Work task - Look below for the line containing "Instruction: Open the Sort by dropdown" and the line containing "Click the PDM header title text"; repeat exactly those two lines and all lines between them, and nothing else.

Stored data -
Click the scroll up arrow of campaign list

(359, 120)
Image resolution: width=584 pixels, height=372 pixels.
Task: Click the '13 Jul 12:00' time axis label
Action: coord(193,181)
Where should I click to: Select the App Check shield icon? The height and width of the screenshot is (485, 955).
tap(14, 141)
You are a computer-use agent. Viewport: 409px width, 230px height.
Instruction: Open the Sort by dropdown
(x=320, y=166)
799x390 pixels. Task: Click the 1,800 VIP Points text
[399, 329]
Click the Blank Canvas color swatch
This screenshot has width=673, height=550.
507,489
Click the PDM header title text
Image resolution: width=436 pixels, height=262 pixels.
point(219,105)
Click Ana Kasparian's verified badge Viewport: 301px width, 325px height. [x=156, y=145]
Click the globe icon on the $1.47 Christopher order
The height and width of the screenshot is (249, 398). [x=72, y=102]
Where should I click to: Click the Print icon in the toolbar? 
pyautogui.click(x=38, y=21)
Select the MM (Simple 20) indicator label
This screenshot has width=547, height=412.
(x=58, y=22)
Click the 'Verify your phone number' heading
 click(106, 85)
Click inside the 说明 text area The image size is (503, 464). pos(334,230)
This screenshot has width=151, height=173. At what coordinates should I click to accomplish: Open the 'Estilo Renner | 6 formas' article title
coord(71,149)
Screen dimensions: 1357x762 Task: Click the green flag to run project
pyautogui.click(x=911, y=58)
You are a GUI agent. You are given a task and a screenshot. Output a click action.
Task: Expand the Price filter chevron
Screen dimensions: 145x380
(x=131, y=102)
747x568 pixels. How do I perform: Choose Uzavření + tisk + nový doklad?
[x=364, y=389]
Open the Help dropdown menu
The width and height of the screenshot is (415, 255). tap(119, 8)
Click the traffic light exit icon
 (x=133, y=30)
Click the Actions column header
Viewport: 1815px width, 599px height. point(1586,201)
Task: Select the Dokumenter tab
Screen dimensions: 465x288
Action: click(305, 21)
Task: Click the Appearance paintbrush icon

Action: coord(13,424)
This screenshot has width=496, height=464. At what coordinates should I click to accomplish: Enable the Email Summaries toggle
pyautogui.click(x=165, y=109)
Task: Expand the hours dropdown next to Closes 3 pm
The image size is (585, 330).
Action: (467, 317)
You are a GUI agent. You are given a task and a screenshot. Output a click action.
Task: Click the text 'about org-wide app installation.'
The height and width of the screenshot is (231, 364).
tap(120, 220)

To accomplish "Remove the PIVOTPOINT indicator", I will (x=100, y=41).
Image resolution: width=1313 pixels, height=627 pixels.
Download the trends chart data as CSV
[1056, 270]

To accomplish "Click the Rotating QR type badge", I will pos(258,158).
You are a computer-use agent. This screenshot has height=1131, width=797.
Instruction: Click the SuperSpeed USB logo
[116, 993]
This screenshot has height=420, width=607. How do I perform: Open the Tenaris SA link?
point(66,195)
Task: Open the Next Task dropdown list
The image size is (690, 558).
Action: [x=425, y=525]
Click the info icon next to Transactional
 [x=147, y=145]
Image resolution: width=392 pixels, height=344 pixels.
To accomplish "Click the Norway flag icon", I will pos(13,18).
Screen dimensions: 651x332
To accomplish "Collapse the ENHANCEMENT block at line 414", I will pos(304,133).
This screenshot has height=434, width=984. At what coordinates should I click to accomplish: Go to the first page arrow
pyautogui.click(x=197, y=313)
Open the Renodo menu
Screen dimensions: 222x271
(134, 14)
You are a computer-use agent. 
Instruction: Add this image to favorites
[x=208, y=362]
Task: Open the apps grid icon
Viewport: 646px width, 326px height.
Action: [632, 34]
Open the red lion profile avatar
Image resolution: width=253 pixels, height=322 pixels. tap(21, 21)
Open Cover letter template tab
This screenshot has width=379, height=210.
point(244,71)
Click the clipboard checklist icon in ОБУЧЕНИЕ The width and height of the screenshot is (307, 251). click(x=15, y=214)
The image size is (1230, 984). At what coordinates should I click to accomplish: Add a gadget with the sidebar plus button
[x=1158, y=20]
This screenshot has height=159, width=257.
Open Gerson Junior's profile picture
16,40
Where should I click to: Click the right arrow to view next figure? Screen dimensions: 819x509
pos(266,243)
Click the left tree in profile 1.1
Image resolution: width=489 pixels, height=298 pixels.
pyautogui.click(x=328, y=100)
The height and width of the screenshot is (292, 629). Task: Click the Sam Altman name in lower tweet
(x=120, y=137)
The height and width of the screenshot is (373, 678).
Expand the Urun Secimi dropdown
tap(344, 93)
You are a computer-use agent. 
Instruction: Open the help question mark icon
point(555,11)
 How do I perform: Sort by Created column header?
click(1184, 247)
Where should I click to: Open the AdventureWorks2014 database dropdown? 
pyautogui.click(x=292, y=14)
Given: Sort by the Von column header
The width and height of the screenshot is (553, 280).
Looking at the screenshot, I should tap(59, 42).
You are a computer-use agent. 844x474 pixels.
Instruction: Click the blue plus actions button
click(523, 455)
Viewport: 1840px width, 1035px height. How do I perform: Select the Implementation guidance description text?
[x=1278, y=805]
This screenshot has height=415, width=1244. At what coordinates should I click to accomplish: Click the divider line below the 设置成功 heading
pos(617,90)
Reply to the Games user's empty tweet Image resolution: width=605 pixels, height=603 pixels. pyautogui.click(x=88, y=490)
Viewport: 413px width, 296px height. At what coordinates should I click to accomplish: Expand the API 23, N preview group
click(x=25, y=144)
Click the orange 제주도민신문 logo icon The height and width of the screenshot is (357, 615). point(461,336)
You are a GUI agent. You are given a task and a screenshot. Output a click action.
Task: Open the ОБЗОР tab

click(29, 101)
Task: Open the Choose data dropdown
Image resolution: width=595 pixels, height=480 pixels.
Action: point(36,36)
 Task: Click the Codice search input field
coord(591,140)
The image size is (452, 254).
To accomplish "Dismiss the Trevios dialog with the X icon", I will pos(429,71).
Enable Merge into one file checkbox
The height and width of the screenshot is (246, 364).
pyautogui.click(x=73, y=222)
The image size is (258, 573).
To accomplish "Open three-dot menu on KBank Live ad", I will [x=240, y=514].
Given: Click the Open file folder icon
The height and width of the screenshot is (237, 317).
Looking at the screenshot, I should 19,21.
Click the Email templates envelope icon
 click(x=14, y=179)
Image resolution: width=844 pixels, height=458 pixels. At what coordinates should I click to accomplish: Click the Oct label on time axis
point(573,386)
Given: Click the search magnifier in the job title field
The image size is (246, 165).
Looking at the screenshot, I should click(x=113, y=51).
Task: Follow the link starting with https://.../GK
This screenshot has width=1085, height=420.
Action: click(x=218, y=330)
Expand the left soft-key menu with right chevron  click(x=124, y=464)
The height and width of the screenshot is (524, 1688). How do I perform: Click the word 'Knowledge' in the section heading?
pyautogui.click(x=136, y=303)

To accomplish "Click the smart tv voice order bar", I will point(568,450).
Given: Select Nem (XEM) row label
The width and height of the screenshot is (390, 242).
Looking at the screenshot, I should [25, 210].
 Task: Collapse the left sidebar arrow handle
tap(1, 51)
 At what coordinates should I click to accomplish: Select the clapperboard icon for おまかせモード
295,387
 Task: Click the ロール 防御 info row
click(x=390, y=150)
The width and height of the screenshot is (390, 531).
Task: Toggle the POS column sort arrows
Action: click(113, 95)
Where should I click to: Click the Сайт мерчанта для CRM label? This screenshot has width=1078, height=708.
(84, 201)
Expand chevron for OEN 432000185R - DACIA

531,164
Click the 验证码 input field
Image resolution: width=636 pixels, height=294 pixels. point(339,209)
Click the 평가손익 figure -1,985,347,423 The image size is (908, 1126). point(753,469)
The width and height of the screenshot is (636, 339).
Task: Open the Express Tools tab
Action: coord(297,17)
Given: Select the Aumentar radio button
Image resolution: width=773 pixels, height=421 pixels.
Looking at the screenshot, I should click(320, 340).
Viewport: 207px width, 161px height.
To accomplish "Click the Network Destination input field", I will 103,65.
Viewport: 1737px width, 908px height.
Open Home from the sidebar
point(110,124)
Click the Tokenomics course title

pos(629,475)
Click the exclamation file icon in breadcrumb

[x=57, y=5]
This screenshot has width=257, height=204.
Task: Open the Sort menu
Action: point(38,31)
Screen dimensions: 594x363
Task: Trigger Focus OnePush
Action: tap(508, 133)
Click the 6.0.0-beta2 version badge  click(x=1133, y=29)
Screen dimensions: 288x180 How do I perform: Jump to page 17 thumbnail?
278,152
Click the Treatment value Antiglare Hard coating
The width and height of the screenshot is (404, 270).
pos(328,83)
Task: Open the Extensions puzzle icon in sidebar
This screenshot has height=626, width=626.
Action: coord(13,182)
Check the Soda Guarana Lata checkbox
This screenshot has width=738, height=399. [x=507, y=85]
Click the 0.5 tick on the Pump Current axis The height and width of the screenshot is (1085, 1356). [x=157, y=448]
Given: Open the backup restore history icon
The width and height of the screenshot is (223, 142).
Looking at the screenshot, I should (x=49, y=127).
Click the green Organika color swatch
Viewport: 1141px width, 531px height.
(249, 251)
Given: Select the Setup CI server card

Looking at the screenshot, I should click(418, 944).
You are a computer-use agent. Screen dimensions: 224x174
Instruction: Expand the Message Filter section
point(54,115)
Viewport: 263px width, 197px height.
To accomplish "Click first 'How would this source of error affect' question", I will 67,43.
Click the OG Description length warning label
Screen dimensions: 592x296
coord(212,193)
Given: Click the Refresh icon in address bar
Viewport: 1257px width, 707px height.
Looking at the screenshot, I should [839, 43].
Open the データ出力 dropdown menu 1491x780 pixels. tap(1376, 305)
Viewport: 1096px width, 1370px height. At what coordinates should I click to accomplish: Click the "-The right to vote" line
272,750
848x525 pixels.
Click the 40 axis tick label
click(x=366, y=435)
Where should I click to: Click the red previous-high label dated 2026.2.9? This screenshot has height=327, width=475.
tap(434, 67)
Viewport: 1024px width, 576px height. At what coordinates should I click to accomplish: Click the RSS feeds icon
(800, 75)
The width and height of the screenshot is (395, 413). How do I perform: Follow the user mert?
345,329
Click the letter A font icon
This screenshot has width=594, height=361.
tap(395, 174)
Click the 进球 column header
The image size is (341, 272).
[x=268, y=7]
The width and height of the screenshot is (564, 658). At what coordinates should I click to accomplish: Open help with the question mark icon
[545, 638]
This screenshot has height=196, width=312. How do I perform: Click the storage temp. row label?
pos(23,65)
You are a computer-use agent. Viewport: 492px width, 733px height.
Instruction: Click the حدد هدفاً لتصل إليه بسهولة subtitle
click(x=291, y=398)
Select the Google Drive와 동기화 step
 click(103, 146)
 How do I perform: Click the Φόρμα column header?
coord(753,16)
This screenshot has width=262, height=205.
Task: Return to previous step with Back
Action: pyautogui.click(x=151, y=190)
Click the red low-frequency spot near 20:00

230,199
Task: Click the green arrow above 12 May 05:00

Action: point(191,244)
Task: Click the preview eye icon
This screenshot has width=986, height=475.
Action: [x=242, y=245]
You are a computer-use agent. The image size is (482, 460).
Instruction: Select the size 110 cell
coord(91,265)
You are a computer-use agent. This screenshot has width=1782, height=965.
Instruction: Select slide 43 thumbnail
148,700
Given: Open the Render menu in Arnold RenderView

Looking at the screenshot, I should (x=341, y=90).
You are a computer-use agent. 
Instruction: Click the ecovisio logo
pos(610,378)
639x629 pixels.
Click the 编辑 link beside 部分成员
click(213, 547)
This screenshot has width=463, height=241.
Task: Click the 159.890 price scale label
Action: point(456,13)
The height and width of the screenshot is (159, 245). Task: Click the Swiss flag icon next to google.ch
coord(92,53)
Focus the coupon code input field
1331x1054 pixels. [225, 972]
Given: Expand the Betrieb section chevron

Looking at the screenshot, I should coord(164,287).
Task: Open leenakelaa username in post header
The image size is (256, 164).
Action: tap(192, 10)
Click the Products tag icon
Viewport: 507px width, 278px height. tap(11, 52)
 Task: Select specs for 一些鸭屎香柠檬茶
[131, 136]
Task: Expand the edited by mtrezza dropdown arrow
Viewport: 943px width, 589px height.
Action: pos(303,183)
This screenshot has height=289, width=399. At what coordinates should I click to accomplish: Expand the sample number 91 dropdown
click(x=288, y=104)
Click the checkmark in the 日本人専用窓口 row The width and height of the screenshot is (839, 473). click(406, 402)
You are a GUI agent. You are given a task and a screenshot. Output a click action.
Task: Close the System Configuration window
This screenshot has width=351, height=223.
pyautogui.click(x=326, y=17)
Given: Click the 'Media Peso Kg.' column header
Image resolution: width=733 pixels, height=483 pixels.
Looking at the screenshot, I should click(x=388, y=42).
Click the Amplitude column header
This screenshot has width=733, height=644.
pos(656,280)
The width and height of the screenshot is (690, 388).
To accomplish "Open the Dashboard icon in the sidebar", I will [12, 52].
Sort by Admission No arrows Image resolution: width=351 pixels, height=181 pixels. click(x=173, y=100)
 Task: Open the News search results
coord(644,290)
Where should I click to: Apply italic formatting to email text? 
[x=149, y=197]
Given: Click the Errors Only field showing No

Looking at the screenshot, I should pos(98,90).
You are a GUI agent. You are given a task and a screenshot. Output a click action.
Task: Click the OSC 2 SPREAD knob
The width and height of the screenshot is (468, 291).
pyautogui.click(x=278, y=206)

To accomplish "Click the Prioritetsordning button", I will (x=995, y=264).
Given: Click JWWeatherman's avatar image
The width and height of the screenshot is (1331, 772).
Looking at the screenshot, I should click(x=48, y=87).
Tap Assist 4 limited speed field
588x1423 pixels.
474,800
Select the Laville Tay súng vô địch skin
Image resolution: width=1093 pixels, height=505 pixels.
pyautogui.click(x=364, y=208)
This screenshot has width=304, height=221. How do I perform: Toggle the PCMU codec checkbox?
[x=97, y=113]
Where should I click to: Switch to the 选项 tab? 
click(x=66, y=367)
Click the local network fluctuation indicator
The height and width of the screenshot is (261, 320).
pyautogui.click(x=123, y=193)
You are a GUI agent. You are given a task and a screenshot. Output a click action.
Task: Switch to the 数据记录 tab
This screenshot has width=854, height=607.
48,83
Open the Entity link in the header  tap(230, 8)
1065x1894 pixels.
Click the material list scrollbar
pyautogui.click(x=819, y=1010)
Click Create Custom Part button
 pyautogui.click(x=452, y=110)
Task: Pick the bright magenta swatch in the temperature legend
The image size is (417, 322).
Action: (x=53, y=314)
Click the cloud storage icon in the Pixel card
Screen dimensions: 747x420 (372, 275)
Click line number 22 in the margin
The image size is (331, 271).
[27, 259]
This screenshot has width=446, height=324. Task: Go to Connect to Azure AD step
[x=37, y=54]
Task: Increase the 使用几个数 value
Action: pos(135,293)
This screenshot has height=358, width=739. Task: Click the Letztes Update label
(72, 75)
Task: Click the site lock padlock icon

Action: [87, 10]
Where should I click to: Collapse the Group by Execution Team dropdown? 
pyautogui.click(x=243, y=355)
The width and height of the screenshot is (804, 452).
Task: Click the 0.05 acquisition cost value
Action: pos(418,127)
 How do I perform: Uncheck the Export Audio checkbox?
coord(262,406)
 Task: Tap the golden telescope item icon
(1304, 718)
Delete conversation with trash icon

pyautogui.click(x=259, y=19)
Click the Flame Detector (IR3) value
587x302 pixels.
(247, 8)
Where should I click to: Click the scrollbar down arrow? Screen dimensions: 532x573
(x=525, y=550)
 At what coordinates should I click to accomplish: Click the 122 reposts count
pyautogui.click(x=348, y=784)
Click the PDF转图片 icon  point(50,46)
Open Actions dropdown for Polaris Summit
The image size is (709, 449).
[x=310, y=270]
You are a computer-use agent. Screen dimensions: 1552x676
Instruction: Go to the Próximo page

Solution to this task -
Instruction: Open the Sort by dropdown
(x=320, y=166)
799x390 pixels. Task: Click the 1,800 VIP Points text
[399, 329]
Click the Blank Canvas color swatch
This screenshot has width=673, height=550.
507,489
Click the PDM header title text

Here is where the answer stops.